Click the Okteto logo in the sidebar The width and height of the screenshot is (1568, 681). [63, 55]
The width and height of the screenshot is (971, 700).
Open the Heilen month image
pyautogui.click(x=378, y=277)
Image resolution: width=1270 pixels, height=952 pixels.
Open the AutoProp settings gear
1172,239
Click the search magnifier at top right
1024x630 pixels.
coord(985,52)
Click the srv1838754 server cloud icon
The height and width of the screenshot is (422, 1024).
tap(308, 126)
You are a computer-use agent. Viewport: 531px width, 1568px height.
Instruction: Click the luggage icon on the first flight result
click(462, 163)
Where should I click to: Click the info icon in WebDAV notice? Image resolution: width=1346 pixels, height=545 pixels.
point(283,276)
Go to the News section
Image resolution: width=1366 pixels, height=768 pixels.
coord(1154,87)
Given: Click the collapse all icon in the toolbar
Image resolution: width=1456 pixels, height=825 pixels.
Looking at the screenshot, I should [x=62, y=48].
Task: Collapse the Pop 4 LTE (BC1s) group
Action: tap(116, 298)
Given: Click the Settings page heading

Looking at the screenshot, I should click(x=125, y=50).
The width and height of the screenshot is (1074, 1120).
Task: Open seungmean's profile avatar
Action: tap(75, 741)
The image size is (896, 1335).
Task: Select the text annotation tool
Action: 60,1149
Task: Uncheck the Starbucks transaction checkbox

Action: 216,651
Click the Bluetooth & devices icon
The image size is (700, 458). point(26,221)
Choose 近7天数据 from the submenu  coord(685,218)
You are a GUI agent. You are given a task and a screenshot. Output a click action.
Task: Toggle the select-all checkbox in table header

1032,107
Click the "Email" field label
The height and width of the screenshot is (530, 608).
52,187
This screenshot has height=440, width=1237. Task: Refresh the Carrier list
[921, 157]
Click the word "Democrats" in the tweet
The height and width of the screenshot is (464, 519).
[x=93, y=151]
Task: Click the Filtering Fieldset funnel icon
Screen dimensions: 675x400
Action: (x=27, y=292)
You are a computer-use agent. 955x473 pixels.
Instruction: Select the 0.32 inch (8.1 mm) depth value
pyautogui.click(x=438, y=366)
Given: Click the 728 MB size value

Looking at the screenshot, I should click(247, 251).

--

◆ SHORT TASK: Write these lines out again with no changes.

◆ SOLUTION FOR THIS TASK:
Click the Okteto logo in the sidebar The width and height of the screenshot is (1568, 681). [63, 55]
The width and height of the screenshot is (971, 700).
Open the Heilen month image
pyautogui.click(x=378, y=277)
Image resolution: width=1270 pixels, height=952 pixels.
Open the AutoProp settings gear
1172,239
Click the search magnifier at top right
1024x630 pixels.
coord(985,52)
Click the srv1838754 server cloud icon
The height and width of the screenshot is (422, 1024).
tap(308, 126)
You are a computer-use agent. Viewport: 531px width, 1568px height.
Instruction: Click the luggage icon on the first flight result
click(462, 163)
Where should I click to: Click the info icon in WebDAV notice? Image resolution: width=1346 pixels, height=545 pixels.
point(283,276)
Go to the News section
Image resolution: width=1366 pixels, height=768 pixels.
coord(1154,87)
Given: Click the collapse all icon in the toolbar
Image resolution: width=1456 pixels, height=825 pixels.
Looking at the screenshot, I should [x=62, y=48].
Task: Collapse the Pop 4 LTE (BC1s) group
Action: tap(116, 298)
Given: Click the Settings page heading

Looking at the screenshot, I should click(x=125, y=50).
The width and height of the screenshot is (1074, 1120).
Task: Open seungmean's profile avatar
Action: tap(75, 741)
The image size is (896, 1335).
Task: Select the text annotation tool
Action: 60,1149
Task: Uncheck the Starbucks transaction checkbox

Action: 216,651
Click the Bluetooth & devices icon
The image size is (700, 458). point(26,221)
Choose 近7天数据 from the submenu  coord(685,218)
You are a GUI agent. You are given a task and a screenshot. Output a click action.
Task: Toggle the select-all checkbox in table header

1032,107
Click the "Email" field label
The height and width of the screenshot is (530, 608).
52,187
This screenshot has height=440, width=1237. Task: Refresh the Carrier list
[921, 157]
Click the word "Democrats" in the tweet
The height and width of the screenshot is (464, 519).
[x=93, y=151]
Task: Click the Filtering Fieldset funnel icon
Screen dimensions: 675x400
Action: (x=27, y=292)
You are a computer-use agent. 955x473 pixels.
Instruction: Select the 0.32 inch (8.1 mm) depth value
pyautogui.click(x=438, y=366)
Given: Click the 728 MB size value

Looking at the screenshot, I should click(247, 251).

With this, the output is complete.